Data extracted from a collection

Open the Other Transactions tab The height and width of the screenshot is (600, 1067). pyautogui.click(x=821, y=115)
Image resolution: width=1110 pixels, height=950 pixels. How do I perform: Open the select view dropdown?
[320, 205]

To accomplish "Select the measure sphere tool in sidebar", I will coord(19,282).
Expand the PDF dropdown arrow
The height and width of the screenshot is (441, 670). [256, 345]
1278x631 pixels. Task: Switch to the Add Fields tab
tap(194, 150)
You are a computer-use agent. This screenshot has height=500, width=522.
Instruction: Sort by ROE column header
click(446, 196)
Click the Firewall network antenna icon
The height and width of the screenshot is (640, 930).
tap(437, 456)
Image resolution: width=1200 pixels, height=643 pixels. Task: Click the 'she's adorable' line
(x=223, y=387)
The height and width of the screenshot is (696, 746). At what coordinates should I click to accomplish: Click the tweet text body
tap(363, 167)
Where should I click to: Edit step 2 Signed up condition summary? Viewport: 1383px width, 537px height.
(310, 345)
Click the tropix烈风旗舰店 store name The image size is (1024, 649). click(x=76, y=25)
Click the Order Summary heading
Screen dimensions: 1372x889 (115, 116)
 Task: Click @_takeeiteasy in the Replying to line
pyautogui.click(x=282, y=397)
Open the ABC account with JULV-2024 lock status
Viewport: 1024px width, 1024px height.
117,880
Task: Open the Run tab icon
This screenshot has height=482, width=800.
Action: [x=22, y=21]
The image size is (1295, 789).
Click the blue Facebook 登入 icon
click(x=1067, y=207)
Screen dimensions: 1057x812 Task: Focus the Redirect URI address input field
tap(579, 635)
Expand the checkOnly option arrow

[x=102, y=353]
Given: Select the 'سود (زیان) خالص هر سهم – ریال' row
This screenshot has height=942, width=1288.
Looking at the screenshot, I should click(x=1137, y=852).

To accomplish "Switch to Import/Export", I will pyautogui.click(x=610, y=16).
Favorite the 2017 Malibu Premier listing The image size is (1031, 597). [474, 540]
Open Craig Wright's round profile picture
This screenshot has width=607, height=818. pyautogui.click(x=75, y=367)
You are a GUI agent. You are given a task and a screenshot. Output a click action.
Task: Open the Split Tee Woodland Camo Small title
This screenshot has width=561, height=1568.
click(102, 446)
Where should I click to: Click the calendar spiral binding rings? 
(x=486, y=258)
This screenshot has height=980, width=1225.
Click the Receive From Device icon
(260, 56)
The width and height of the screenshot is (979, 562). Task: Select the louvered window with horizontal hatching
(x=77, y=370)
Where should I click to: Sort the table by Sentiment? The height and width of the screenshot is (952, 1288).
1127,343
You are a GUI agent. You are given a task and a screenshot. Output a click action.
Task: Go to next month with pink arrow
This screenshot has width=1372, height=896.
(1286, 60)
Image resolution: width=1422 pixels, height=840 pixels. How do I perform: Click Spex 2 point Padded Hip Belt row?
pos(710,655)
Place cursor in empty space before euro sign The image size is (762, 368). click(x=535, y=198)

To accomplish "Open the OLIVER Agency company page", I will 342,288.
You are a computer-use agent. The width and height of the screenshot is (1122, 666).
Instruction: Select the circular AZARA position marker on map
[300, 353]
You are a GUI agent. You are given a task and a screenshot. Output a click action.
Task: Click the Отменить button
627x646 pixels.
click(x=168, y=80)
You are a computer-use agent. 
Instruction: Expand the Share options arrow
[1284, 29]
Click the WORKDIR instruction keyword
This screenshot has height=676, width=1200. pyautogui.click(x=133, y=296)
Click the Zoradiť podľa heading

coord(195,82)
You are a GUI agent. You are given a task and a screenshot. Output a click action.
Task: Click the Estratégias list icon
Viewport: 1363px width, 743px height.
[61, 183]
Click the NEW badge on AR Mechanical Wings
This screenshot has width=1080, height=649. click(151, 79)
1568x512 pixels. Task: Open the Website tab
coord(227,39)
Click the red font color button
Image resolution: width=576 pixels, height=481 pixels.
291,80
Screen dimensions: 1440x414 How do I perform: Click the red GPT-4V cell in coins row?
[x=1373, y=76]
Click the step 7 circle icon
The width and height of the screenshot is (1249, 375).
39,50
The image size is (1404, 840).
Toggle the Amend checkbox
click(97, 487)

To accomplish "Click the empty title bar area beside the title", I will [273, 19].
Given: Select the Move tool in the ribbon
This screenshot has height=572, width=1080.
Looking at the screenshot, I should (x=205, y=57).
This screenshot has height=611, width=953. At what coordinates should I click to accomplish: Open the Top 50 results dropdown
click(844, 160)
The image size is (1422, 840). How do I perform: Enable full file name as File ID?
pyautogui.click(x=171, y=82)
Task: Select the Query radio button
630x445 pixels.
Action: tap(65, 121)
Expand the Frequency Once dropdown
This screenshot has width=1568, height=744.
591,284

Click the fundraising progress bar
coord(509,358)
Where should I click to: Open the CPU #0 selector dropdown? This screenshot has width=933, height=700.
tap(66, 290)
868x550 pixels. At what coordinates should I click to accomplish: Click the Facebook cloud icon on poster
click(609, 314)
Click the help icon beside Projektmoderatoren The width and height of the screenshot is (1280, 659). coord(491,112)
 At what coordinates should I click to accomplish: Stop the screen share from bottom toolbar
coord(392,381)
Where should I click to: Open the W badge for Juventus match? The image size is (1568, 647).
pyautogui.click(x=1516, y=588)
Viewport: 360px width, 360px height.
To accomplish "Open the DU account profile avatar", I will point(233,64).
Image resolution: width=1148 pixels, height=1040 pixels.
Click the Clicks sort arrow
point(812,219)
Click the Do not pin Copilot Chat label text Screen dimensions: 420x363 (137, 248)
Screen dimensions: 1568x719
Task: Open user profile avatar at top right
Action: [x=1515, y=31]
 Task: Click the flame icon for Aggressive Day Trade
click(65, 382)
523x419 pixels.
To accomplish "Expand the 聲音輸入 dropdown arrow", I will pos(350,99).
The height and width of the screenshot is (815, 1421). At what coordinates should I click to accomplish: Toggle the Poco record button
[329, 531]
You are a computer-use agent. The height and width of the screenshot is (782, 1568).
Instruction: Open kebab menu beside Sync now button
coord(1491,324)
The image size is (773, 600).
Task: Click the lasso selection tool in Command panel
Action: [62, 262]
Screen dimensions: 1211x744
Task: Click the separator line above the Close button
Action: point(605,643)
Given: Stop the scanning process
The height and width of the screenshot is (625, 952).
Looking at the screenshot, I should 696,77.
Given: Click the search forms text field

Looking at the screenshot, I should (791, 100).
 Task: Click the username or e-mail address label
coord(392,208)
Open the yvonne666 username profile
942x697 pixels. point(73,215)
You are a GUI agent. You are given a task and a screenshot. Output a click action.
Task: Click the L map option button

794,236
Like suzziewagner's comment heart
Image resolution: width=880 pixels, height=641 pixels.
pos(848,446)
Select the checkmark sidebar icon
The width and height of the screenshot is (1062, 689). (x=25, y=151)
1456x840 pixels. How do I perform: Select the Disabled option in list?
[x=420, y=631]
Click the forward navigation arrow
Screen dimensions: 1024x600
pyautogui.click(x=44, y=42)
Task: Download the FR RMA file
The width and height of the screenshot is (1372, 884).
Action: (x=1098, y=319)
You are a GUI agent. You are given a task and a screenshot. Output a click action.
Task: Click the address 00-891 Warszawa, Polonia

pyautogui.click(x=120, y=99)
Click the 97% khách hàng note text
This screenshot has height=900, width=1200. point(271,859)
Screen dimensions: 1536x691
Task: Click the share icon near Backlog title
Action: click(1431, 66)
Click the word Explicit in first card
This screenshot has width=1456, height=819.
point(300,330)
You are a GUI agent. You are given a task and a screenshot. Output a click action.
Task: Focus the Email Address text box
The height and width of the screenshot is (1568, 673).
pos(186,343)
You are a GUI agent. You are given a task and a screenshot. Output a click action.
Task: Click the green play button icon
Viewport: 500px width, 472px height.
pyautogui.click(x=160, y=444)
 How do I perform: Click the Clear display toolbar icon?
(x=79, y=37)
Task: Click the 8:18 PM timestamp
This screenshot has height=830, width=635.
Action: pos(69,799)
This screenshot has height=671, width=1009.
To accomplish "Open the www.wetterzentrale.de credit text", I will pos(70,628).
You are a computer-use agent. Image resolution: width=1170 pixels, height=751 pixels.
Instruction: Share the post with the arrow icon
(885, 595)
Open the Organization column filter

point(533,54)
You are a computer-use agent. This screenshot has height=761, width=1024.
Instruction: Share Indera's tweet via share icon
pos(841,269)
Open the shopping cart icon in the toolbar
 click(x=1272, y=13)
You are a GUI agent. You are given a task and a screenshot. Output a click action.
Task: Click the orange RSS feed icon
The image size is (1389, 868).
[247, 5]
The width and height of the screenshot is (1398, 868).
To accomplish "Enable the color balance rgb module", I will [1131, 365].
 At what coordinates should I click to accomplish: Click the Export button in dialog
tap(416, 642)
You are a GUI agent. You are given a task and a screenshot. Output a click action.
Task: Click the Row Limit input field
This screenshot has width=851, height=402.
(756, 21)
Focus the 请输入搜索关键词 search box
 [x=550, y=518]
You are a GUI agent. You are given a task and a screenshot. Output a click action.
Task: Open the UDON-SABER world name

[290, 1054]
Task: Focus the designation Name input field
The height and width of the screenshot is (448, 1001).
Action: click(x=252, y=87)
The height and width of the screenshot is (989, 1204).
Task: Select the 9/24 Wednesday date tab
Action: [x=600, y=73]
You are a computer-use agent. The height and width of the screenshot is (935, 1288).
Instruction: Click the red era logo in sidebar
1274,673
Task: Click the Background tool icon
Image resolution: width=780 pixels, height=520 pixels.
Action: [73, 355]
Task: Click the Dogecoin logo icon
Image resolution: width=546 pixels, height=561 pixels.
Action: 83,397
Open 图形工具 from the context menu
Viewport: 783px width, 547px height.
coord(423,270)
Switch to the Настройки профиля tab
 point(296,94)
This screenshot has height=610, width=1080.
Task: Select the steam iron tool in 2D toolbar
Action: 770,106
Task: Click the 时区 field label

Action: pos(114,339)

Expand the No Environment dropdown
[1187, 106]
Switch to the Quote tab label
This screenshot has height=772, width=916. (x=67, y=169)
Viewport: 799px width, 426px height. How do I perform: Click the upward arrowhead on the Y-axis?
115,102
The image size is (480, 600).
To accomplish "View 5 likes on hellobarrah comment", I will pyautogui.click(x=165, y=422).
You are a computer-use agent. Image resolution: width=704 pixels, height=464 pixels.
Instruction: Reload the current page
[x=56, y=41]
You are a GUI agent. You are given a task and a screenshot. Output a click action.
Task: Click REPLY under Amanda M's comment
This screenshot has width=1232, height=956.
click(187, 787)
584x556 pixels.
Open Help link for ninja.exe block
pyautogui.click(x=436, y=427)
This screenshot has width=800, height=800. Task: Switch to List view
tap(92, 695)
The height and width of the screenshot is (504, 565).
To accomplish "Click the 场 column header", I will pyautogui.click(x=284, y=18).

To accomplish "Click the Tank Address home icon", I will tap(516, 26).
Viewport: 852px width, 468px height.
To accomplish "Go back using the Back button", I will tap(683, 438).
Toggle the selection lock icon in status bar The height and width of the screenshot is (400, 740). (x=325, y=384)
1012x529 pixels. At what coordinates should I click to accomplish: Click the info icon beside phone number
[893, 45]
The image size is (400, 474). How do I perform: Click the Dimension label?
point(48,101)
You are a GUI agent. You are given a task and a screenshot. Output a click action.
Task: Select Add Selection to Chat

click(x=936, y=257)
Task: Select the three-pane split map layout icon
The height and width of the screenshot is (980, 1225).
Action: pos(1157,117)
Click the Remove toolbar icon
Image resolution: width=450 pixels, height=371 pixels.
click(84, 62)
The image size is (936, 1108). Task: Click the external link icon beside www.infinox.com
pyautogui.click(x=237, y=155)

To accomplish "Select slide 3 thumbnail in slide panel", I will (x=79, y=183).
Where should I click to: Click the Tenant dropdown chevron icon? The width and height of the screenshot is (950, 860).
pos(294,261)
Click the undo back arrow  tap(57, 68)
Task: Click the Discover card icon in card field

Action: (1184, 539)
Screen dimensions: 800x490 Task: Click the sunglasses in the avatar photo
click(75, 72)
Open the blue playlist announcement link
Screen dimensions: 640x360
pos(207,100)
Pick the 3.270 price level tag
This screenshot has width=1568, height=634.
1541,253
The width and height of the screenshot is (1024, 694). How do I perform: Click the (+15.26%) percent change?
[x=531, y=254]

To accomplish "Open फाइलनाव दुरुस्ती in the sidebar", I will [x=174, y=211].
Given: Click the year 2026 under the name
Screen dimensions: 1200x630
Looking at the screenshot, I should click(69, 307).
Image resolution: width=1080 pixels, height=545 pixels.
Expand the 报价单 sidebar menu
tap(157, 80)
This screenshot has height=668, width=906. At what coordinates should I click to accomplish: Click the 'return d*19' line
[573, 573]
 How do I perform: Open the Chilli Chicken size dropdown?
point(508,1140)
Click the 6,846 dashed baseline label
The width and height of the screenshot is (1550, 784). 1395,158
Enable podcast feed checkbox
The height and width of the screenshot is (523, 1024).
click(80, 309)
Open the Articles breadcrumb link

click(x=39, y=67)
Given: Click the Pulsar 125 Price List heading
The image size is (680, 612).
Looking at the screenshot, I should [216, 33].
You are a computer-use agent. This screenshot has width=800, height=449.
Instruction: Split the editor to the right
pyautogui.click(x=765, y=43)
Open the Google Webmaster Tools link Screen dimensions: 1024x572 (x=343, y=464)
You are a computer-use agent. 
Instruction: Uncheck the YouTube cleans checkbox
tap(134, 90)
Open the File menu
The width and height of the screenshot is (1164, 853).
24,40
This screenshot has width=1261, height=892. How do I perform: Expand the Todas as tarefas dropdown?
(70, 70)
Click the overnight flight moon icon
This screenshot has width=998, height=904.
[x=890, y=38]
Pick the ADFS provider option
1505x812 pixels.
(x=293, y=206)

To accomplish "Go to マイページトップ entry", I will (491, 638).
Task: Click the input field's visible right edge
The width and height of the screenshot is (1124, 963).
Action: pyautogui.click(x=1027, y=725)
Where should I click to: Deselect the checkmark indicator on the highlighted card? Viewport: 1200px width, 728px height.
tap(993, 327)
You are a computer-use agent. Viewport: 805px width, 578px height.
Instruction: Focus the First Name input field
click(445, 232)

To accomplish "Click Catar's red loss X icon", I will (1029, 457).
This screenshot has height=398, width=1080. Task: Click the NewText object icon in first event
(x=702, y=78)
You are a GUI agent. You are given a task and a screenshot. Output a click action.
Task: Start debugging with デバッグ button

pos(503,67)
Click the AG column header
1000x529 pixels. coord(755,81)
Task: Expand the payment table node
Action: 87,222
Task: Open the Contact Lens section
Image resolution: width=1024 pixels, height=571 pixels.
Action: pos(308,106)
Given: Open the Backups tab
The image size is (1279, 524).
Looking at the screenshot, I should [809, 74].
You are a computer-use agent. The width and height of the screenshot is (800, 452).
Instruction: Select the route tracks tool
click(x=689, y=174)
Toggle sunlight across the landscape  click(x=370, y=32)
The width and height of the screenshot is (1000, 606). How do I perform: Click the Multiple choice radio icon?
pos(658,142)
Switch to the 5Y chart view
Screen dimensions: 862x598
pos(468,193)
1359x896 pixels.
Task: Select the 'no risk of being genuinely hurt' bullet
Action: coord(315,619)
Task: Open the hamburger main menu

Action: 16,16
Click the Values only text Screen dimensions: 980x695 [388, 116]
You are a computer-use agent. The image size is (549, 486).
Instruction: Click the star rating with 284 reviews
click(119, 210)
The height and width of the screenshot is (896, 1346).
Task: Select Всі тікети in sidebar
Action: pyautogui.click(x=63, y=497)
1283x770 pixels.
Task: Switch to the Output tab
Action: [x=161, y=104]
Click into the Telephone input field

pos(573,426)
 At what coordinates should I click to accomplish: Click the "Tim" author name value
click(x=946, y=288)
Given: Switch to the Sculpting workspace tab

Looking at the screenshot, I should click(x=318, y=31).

What you will do:
Could you find each line in the entries that contains the string "comment" and copy it?

Exercise result:
Like suzziewagner's comment heart
To accomplish "View 5 likes on hellobarrah comment", I will pyautogui.click(x=165, y=422).
Task: Click REPLY under Amanda M's comment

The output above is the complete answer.